▶ _What the task asks_: Retype each of the following rows, keeping every character unchanged.

▶ _Records for the task_:
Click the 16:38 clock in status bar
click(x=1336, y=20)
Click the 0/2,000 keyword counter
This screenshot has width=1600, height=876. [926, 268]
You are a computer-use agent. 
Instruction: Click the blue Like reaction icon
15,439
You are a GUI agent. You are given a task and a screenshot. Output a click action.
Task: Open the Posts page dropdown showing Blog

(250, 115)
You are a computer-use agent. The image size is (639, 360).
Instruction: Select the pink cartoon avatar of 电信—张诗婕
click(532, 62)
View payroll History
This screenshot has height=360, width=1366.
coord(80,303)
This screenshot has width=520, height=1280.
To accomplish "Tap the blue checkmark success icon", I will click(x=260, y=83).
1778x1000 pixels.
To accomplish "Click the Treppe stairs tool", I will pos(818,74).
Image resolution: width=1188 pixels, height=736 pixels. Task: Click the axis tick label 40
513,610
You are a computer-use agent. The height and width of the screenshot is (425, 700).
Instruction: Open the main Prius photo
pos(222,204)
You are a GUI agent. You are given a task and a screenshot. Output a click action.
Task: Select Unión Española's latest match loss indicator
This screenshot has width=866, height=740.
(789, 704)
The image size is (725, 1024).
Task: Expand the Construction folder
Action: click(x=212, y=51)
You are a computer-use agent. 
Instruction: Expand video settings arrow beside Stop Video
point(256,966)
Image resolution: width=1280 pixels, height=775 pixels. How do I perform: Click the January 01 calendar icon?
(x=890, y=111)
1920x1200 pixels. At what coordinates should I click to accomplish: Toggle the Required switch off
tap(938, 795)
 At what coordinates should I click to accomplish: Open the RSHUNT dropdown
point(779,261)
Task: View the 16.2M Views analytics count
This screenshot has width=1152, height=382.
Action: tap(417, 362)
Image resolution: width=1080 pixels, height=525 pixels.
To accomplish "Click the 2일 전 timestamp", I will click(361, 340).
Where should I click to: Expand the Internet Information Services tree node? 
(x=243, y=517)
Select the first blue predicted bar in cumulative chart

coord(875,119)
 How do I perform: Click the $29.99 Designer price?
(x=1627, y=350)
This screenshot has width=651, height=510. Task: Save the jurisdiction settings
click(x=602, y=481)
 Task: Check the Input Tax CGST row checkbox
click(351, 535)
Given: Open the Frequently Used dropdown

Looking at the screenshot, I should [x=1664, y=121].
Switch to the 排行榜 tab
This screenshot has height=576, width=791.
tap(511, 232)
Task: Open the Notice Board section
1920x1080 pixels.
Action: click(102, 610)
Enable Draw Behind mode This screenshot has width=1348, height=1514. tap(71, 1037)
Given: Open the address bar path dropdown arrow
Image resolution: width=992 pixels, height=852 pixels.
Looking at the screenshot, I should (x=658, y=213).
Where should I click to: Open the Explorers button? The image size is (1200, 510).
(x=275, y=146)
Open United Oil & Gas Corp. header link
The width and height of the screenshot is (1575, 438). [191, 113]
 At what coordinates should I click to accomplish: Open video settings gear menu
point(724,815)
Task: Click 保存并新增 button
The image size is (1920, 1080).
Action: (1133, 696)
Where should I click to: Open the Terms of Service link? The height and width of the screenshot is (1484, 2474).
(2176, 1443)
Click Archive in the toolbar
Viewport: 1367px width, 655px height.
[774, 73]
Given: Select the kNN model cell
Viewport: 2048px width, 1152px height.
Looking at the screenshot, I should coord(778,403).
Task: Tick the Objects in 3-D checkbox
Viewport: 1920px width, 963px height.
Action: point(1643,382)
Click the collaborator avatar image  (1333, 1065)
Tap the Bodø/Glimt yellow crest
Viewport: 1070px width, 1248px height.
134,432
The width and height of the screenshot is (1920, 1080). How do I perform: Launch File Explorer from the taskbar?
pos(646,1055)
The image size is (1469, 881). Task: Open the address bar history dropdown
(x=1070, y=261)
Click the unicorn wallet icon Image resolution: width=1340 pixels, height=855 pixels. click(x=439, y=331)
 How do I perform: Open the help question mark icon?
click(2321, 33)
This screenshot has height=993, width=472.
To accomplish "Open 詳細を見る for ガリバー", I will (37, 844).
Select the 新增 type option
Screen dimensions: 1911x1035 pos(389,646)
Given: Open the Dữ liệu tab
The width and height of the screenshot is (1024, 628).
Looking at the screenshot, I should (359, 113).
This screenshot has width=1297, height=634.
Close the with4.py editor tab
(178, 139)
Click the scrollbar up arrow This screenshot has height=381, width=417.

▶ _Output below_:
Click the 16:38 clock in status bar
click(x=1336, y=20)
Click the 0/2,000 keyword counter
This screenshot has width=1600, height=876. [926, 268]
You are a computer-use agent. 
Instruction: Click the blue Like reaction icon
15,439
You are a GUI agent. You are given a task and a screenshot. Output a click action.
Task: Open the Posts page dropdown showing Blog

(250, 115)
You are a computer-use agent. The image size is (639, 360).
Instruction: Select the pink cartoon avatar of 电信—张诗婕
click(532, 62)
View payroll History
This screenshot has height=360, width=1366.
coord(80,303)
This screenshot has width=520, height=1280.
To accomplish "Tap the blue checkmark success icon", I will click(x=260, y=83).
1778x1000 pixels.
To accomplish "Click the Treppe stairs tool", I will pos(818,74).
Image resolution: width=1188 pixels, height=736 pixels. Task: Click the axis tick label 40
513,610
You are a computer-use agent. The height and width of the screenshot is (425, 700).
Instruction: Open the main Prius photo
pos(222,204)
You are a GUI agent. You are given a task and a screenshot. Output a click action.
Task: Select Unión Española's latest match loss indicator
This screenshot has width=866, height=740.
(789, 704)
The image size is (725, 1024).
Task: Expand the Construction folder
Action: click(x=212, y=51)
You are a computer-use agent. 
Instruction: Expand video settings arrow beside Stop Video
point(256,966)
Image resolution: width=1280 pixels, height=775 pixels. How do I perform: Click the January 01 calendar icon?
(x=890, y=111)
1920x1200 pixels. At what coordinates should I click to accomplish: Toggle the Required switch off
tap(938, 795)
 At what coordinates should I click to accomplish: Open the RSHUNT dropdown
point(779,261)
Task: View the 16.2M Views analytics count
This screenshot has width=1152, height=382.
Action: tap(417, 362)
Image resolution: width=1080 pixels, height=525 pixels.
To accomplish "Click the 2일 전 timestamp", I will click(361, 340).
Where should I click to: Expand the Internet Information Services tree node? 
(x=243, y=517)
Select the first blue predicted bar in cumulative chart

coord(875,119)
 How do I perform: Click the $29.99 Designer price?
(x=1627, y=350)
This screenshot has width=651, height=510. Task: Save the jurisdiction settings
click(x=602, y=481)
 Task: Check the Input Tax CGST row checkbox
click(351, 535)
Given: Open the Frequently Used dropdown

Looking at the screenshot, I should [x=1664, y=121].
Switch to the 排行榜 tab
This screenshot has height=576, width=791.
tap(511, 232)
Task: Open the Notice Board section
1920x1080 pixels.
Action: click(102, 610)
Enable Draw Behind mode This screenshot has width=1348, height=1514. tap(71, 1037)
Given: Open the address bar path dropdown arrow
Image resolution: width=992 pixels, height=852 pixels.
Looking at the screenshot, I should (x=658, y=213).
Where should I click to: Open the Explorers button? The image size is (1200, 510).
(x=275, y=146)
Open United Oil & Gas Corp. header link
The width and height of the screenshot is (1575, 438). [191, 113]
 At what coordinates should I click to accomplish: Open video settings gear menu
point(724,815)
Task: Click 保存并新增 button
The image size is (1920, 1080).
Action: (1133, 696)
Where should I click to: Open the Terms of Service link? The height and width of the screenshot is (1484, 2474).
(2176, 1443)
Click Archive in the toolbar
Viewport: 1367px width, 655px height.
[774, 73]
Given: Select the kNN model cell
Viewport: 2048px width, 1152px height.
Looking at the screenshot, I should coord(778,403).
Task: Tick the Objects in 3-D checkbox
Viewport: 1920px width, 963px height.
Action: point(1643,382)
Click the collaborator avatar image  (1333, 1065)
Tap the Bodø/Glimt yellow crest
Viewport: 1070px width, 1248px height.
134,432
The width and height of the screenshot is (1920, 1080). How do I perform: Launch File Explorer from the taskbar?
pos(646,1055)
The image size is (1469, 881). Task: Open the address bar history dropdown
(x=1070, y=261)
Click the unicorn wallet icon Image resolution: width=1340 pixels, height=855 pixels. click(x=439, y=331)
 How do I perform: Open the help question mark icon?
click(2321, 33)
This screenshot has height=993, width=472.
To accomplish "Open 詳細を見る for ガリバー", I will (37, 844).
Select the 新增 type option
Screen dimensions: 1911x1035 pos(389,646)
Given: Open the Dữ liệu tab
The width and height of the screenshot is (1024, 628).
Looking at the screenshot, I should (359, 113).
This screenshot has width=1297, height=634.
Close the with4.py editor tab
(178, 139)
Click the scrollbar up arrow This screenshot has height=381, width=417.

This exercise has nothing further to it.